**ASSIGNED TASK:** Scan each line of the records for the word "Collapse" and extract the ones that have it.

────────────────

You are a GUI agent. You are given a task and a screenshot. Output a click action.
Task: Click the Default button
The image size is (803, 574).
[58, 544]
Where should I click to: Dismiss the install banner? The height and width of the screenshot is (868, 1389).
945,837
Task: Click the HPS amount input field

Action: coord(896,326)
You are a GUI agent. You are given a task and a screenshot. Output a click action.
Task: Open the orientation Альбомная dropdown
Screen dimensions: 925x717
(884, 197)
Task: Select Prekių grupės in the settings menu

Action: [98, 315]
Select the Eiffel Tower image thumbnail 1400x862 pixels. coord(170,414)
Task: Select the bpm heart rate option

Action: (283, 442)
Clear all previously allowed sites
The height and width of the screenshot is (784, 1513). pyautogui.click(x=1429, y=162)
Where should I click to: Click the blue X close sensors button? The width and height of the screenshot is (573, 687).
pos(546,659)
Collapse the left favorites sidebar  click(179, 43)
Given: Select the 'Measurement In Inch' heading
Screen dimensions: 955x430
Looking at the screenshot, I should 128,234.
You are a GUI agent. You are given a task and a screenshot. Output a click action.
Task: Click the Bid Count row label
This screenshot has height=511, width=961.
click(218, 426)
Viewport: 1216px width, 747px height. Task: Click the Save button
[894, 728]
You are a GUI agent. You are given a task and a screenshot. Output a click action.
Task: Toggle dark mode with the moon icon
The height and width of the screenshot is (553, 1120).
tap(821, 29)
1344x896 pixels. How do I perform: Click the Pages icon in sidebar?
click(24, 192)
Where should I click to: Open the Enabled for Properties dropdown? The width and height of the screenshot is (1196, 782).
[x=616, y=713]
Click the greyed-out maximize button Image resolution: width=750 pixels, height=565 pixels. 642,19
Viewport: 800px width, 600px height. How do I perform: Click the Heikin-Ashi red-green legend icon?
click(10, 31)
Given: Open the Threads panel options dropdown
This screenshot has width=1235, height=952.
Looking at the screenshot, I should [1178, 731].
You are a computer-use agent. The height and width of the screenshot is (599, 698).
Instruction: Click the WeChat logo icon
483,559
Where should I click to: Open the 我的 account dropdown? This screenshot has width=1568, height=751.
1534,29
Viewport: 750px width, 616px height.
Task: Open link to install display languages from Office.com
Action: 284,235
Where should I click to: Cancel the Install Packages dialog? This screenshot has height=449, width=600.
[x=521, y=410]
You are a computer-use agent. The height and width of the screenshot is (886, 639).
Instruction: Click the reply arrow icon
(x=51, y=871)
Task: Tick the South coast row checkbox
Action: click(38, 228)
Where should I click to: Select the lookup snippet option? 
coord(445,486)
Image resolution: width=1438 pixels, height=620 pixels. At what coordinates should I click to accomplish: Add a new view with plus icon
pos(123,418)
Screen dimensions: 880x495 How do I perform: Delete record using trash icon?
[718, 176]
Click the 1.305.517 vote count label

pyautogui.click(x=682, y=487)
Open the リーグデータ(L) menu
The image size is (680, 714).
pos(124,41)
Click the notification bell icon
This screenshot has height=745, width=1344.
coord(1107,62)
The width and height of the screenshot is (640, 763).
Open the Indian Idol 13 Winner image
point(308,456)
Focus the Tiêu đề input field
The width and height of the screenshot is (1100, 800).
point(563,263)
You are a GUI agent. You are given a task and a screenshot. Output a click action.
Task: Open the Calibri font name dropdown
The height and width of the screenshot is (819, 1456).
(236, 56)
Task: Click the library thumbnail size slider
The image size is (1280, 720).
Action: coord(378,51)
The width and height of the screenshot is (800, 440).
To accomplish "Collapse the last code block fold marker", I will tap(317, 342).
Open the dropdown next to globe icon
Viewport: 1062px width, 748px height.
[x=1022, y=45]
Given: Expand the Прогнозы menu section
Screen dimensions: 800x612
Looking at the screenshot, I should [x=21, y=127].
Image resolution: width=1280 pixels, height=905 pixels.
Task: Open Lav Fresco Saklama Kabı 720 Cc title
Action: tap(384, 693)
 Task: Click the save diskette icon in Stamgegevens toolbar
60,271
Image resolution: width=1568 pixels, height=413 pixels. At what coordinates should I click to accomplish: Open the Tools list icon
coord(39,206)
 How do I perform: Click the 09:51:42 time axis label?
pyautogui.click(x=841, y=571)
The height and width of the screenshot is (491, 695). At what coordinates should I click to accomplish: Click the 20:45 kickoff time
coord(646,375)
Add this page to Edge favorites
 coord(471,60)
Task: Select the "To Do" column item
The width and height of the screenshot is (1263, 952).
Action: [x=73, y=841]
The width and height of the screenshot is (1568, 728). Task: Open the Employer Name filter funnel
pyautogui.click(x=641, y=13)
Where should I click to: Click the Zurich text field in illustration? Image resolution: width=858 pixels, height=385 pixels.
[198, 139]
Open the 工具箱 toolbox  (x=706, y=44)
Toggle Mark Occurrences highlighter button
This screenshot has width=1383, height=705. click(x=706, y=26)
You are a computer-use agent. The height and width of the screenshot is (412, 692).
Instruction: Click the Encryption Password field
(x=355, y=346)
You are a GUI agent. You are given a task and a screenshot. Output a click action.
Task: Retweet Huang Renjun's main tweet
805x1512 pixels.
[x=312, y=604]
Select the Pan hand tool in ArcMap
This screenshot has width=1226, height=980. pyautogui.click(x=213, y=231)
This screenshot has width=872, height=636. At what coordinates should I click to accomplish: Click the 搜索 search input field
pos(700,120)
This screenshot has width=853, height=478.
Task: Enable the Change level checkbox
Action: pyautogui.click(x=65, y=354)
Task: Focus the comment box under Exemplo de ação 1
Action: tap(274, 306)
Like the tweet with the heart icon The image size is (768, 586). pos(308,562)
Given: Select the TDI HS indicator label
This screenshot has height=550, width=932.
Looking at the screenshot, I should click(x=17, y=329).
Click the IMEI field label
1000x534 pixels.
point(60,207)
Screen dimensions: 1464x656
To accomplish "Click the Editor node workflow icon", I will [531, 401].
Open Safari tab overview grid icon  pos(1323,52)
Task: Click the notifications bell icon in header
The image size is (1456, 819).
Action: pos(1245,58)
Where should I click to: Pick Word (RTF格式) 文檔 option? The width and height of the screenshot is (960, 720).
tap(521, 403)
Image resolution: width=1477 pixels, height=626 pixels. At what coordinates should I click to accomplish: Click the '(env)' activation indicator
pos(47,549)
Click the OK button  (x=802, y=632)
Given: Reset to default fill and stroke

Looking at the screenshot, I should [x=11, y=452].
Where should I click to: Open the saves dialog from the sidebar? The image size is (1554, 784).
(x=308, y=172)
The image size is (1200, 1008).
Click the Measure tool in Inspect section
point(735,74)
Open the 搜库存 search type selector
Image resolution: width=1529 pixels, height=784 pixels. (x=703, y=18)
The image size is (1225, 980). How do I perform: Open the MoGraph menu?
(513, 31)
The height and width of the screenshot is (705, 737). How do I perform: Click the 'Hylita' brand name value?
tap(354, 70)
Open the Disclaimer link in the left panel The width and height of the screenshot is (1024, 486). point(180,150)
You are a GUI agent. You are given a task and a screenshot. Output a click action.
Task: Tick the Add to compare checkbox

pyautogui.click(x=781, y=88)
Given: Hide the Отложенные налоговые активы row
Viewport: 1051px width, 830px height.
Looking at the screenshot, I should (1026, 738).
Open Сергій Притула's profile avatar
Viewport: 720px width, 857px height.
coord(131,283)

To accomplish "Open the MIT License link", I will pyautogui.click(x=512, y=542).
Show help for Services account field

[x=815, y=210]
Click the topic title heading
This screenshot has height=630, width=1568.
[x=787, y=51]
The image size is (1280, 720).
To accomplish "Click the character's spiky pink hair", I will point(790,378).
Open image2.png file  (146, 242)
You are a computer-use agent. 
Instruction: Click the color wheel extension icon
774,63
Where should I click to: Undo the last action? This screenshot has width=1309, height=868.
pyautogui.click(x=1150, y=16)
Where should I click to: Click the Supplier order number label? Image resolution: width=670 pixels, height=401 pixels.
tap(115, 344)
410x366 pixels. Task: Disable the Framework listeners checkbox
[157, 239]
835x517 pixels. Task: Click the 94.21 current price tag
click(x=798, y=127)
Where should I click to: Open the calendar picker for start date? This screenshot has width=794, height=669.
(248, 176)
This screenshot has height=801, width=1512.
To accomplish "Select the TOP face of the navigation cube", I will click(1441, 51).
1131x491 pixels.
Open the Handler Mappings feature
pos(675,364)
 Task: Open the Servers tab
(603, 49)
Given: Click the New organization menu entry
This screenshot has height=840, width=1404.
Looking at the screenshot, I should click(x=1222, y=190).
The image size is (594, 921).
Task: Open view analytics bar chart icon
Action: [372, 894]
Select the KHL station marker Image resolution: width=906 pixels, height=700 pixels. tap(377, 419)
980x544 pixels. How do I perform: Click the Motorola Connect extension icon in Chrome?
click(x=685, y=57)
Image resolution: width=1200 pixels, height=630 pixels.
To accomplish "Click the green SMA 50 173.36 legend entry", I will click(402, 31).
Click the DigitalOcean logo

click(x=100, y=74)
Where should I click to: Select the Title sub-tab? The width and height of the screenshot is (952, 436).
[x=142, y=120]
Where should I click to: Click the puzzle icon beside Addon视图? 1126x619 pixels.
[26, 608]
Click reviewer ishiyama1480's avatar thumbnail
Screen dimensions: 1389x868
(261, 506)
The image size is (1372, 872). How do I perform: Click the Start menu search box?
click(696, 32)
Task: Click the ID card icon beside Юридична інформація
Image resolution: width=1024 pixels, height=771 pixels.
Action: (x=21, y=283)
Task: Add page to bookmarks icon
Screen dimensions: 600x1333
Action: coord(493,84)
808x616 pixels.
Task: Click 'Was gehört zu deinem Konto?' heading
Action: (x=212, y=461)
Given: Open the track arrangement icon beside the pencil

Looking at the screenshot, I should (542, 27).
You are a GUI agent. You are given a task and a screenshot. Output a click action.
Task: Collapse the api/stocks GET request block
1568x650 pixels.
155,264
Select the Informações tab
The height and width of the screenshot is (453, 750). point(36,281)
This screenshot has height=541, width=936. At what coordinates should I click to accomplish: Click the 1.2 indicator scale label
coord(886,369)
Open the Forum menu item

────────────────

**ANSWER SPACE:**
Collapse the left favorites sidebar  click(179, 43)
To accomplish "Collapse the last code block fold marker", I will tap(317, 342).
Task: Collapse the api/stocks GET request block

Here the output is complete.